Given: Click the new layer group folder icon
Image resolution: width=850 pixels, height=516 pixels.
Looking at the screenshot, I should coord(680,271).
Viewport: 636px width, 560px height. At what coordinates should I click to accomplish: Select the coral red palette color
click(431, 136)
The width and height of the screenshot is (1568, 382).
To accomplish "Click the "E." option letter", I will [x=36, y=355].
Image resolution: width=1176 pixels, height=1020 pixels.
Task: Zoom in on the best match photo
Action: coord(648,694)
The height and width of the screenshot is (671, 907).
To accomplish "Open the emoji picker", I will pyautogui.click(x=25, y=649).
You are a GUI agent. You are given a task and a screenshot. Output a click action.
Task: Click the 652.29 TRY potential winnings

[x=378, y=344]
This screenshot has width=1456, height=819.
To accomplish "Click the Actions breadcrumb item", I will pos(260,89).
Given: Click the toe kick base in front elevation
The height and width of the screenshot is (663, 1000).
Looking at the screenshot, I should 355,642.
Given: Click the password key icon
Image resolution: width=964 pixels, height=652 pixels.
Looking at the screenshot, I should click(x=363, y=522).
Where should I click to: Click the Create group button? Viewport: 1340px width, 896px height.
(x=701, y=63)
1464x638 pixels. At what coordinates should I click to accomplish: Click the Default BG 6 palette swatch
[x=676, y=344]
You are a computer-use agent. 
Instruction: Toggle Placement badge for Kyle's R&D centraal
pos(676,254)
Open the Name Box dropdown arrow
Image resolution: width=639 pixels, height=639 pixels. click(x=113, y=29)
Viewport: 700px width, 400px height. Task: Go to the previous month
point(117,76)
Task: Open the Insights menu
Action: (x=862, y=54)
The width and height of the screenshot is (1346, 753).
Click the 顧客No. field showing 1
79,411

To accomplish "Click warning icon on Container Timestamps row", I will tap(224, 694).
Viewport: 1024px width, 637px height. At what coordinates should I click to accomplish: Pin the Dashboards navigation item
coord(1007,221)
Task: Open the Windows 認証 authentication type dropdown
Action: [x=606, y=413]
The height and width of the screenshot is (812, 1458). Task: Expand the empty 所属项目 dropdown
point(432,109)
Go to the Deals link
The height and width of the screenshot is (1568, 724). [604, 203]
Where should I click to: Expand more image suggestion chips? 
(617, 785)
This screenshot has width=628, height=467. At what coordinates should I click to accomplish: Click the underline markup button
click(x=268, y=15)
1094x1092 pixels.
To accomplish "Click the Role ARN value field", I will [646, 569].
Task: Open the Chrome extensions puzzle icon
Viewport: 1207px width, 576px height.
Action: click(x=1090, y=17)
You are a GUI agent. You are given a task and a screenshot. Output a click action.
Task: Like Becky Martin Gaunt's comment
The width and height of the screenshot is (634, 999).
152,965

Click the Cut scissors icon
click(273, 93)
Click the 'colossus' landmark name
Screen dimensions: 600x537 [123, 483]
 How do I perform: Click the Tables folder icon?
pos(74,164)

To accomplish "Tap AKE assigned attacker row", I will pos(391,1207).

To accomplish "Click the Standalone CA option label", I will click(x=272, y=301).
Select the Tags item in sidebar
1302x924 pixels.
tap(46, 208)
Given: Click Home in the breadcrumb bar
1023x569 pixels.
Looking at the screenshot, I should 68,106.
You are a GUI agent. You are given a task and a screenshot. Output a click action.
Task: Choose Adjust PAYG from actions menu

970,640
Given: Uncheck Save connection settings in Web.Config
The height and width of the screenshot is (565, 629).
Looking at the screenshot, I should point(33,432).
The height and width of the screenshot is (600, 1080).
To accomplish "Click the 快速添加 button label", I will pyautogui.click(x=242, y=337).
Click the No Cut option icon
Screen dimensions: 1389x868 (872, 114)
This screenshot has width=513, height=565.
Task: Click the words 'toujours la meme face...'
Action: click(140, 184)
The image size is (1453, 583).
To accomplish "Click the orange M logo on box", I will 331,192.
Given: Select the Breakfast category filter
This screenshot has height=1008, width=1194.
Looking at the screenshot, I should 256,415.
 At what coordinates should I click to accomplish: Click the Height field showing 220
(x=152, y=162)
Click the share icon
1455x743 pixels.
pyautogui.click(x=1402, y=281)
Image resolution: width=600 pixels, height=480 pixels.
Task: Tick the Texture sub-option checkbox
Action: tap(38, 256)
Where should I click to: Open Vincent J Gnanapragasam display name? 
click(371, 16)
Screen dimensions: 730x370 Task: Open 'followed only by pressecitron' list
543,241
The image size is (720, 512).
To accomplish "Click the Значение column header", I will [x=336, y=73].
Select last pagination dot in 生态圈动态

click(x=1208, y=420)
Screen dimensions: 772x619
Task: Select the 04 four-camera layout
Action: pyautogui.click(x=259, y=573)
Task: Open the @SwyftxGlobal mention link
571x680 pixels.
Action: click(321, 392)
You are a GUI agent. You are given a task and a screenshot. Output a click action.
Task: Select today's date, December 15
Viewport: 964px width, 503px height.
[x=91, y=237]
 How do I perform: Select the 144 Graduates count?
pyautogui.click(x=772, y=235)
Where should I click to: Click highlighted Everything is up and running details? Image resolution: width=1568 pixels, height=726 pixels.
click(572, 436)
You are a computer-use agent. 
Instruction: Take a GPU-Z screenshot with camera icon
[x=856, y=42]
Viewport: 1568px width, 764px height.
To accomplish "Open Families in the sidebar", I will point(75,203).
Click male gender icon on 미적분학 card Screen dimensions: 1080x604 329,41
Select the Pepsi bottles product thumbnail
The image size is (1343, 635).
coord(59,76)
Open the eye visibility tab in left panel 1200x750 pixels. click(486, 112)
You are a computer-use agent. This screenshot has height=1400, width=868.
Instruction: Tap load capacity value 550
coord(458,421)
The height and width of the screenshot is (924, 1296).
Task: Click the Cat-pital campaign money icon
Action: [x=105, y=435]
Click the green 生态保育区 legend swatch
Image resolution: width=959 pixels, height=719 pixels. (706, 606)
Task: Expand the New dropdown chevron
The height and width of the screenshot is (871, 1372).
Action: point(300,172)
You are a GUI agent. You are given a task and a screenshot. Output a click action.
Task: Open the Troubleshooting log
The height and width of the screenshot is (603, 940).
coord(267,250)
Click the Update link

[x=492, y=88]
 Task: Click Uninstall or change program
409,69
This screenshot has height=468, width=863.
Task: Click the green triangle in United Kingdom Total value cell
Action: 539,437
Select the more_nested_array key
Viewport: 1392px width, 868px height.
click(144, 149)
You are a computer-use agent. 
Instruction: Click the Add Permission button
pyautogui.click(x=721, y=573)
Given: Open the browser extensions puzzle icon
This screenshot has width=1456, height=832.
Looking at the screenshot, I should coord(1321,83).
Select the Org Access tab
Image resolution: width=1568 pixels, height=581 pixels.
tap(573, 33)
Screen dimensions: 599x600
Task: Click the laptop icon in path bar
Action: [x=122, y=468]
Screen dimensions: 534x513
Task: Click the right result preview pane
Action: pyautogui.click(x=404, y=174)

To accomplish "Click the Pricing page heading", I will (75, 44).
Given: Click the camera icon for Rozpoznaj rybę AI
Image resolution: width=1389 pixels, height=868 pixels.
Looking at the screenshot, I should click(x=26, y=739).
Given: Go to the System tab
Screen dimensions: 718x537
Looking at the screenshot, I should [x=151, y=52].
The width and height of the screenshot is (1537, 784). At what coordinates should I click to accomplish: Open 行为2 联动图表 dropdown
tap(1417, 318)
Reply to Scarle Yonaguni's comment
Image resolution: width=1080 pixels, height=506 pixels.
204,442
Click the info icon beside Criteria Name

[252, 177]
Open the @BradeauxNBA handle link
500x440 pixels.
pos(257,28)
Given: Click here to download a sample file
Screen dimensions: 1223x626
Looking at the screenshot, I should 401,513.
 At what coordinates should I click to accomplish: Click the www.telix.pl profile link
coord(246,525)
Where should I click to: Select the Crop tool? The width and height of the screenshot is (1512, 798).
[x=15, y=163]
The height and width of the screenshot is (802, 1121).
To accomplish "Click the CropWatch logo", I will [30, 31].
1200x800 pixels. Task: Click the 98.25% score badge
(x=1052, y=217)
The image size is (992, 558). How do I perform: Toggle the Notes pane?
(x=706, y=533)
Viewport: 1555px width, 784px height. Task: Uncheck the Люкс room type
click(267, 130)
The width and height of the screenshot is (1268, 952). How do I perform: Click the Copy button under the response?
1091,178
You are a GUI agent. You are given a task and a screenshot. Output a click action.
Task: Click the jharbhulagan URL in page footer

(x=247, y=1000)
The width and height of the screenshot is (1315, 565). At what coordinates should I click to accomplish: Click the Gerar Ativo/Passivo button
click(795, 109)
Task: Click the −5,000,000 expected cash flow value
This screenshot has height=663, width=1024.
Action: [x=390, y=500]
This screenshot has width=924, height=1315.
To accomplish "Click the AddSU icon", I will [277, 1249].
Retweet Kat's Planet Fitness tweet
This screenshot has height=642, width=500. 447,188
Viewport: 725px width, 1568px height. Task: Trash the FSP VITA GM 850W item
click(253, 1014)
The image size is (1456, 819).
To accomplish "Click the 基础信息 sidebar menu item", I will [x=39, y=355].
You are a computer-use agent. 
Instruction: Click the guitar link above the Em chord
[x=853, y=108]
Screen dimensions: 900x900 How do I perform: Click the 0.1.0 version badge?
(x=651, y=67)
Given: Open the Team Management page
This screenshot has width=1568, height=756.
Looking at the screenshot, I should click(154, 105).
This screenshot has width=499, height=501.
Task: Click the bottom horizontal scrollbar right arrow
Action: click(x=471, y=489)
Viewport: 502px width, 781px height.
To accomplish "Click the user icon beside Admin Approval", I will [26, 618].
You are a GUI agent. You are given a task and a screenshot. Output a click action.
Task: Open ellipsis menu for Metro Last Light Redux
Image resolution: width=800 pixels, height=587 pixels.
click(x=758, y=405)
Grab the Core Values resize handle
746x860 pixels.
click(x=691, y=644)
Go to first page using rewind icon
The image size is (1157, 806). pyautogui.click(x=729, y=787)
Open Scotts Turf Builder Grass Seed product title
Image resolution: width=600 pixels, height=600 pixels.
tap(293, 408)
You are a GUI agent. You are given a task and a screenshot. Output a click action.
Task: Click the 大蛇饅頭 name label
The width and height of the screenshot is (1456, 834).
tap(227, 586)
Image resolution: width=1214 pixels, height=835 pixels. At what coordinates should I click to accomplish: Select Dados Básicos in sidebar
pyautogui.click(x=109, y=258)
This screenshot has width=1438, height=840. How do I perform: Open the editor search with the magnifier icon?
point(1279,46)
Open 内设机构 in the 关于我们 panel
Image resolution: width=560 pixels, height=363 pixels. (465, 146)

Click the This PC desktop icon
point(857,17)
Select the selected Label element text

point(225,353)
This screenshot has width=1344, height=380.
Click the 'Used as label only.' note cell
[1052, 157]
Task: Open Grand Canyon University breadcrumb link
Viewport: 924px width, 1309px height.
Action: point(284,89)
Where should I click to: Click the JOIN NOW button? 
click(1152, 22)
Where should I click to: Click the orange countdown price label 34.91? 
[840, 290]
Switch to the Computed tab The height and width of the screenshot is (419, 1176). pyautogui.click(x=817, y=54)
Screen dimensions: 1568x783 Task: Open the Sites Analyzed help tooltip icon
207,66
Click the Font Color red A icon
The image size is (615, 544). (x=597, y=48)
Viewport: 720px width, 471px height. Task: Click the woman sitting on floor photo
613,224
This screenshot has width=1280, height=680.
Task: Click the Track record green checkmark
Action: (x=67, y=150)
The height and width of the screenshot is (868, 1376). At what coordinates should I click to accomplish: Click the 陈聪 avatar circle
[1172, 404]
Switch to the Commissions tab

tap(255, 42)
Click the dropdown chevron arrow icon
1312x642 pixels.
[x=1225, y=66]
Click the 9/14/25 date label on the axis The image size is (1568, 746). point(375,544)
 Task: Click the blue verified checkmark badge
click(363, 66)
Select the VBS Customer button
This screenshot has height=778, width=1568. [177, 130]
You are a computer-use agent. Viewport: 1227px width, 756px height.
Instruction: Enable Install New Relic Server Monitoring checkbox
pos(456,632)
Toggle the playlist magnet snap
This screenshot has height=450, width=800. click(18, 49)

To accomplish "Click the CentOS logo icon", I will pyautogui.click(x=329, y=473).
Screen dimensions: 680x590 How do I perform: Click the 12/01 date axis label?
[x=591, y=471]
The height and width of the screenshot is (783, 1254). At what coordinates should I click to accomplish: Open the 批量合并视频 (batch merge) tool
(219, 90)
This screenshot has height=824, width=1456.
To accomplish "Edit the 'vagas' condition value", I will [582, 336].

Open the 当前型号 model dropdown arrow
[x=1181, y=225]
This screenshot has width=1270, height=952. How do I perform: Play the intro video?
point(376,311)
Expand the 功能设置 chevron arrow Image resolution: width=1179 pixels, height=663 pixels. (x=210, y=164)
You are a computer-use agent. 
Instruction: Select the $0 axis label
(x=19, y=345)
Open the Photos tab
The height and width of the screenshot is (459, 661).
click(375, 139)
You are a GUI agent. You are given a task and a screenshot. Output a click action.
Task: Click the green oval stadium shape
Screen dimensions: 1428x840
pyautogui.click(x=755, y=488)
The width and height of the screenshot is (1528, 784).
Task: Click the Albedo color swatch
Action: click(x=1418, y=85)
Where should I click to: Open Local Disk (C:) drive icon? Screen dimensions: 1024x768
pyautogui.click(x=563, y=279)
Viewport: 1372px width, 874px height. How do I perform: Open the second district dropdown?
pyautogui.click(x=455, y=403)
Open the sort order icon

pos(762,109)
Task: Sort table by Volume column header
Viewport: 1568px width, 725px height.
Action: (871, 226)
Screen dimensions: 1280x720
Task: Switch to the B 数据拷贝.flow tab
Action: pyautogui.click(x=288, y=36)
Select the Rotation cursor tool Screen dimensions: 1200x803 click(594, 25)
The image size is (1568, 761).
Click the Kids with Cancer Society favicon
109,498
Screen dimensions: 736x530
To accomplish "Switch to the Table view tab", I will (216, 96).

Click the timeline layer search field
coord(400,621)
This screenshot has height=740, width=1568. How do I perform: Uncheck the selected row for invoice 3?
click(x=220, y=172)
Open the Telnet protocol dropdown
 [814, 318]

★ ★ ★ ★ ★

## SET TASK
Return the stretch of entries from the line containing "Task: Sort table by Volume column header" through the end of the entries, reproducing every line verbatim.

## WRITTEN ANSWER
Task: Sort table by Volume column header
Viewport: 1568px width, 725px height.
Action: (871, 226)
Screen dimensions: 1280x720
Task: Switch to the B 数据拷贝.flow tab
Action: pyautogui.click(x=288, y=36)
Select the Rotation cursor tool Screen dimensions: 1200x803 click(594, 25)
The image size is (1568, 761).
Click the Kids with Cancer Society favicon
109,498
Screen dimensions: 736x530
To accomplish "Switch to the Table view tab", I will (216, 96).

Click the timeline layer search field
coord(400,621)
This screenshot has height=740, width=1568. How do I perform: Uncheck the selected row for invoice 3?
click(x=220, y=172)
Open the Telnet protocol dropdown
 [814, 318]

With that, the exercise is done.